Focus Indicators: Don’t Kill the Ring
The browser’s default focus outline — usually a blue ring — is a feature, not a bug. Designers often remove it with outline: none because it “doesn’t match the design.” This breaks keyboard navigation for every user.
The fix isn’t keeping the ugly default — it’s replacing it with a styled alternative that fits your design:
:focus-visible {
outline: 2px solid var(--coral);
outline-offset: 3px;
}
This preserves visibility while matching your brand. Make it a design feature, not a afterthought.
Form Labels: Always Visible, Always Associated
Every form input needs a visible label. Not placeholder text — a real <label> element associated with the input via the for attribute:
<label for="email">Email address</label>
<input type="email" id="email" name="email" />
Placeholders disappear when you start typing, which is exactly when you need them most. They’re also low-contrast by default. Always use a real label.
For complex forms with grouped fields (e.g., “Card Number” above four individual digit inputs), use fieldset and legend:
<fieldset>
<legend>Card Number</legend>
<input type="text" inputmode="numeric" maxlength="4" /> -
<input type="text" inputmode="numeric" maxlength="4" /> -
...
</fieldset>
Error Messages That Actually Help
Bad error: “Invalid input” Good error: “Please enter a valid 16-digit card number” Great error: “Card number must be 16 digits. You entered 14.”
The best error messages tell the user what went wrong, what the correct format is, and — where possible — what they actually entered. In e-commerce, where a failed form means a lost sale, clarity in error messages directly impacts conversion.
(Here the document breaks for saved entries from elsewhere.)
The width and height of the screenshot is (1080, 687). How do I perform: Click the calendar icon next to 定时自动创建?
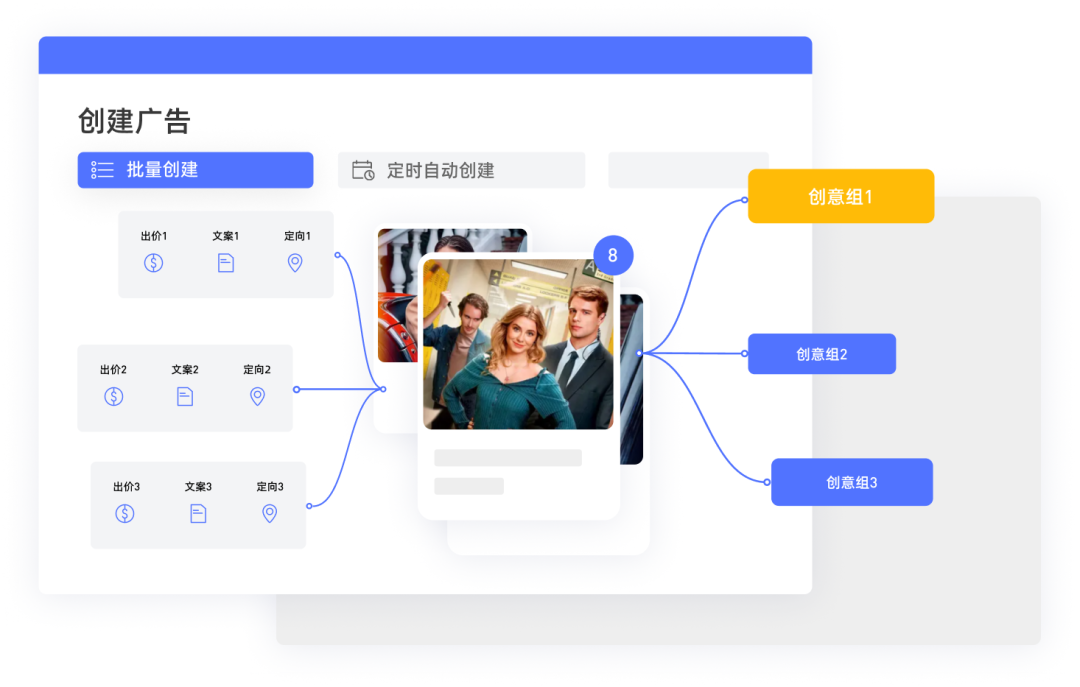[x=361, y=170]
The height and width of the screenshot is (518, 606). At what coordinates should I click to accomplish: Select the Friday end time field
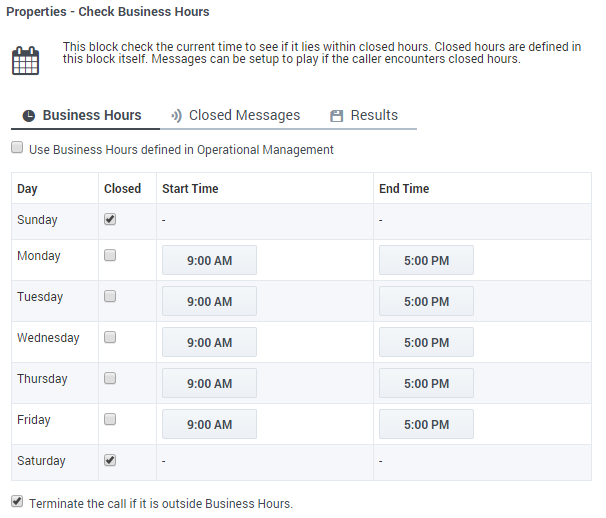coord(426,424)
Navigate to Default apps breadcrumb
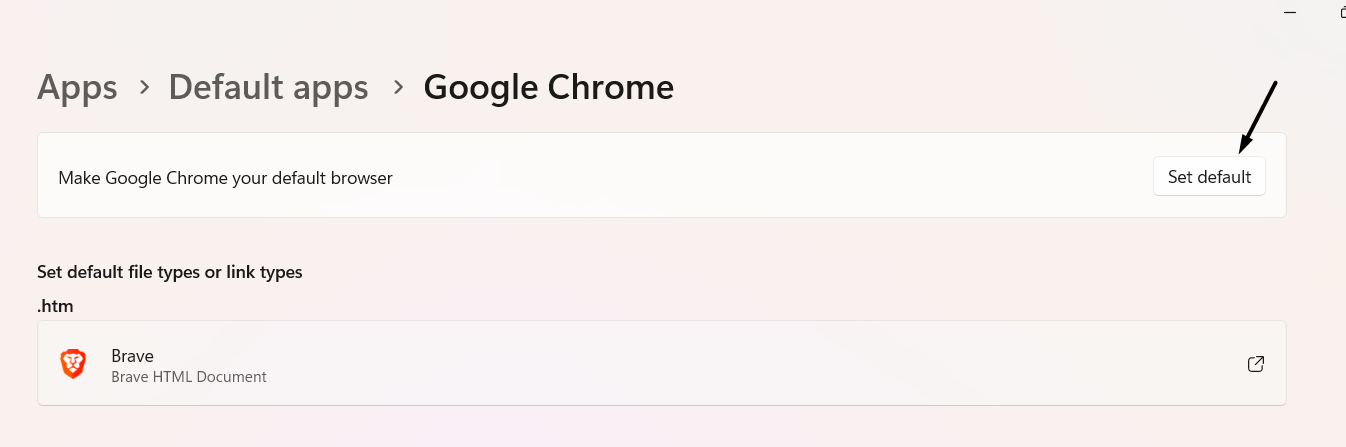1346x447 pixels. pos(268,87)
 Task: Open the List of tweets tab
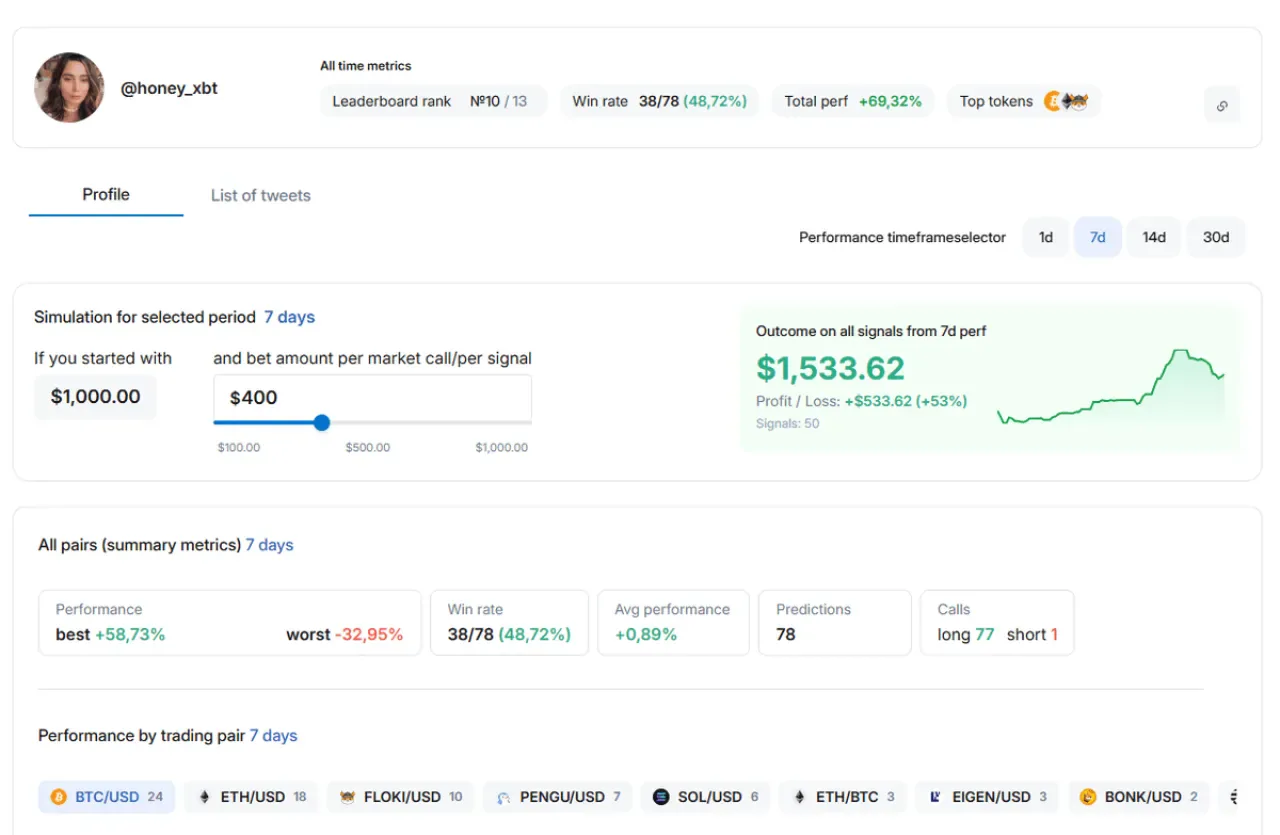260,195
Image Optimization and Alt Text Together
Every product image should have both optimized file size (for performance) and descriptive alt text (for accessibility). These aren’t separate tasks — when you’re writing alt text, you’re already looking at the image. A quick description takes 10 seconds.
The store owner or content manager is usually the best person to write alt text, because they know what makes each product image distinctive. Brief, descriptive, specific.
The Cumulative Effect
None of these fixes is hard individually. Alt text: 30 seconds per image. Skip link: one link. Focus styles: four lines of CSS. But they compound. A store with 50 products and no alt text has 50 accessibility failures. Fix them all and you’ve removed the single most common WCAG violation on e-commerce sites.
Start with the quickest wins — skip links and focus styles — and work through product images systematically. You don’t need to fix everything at once.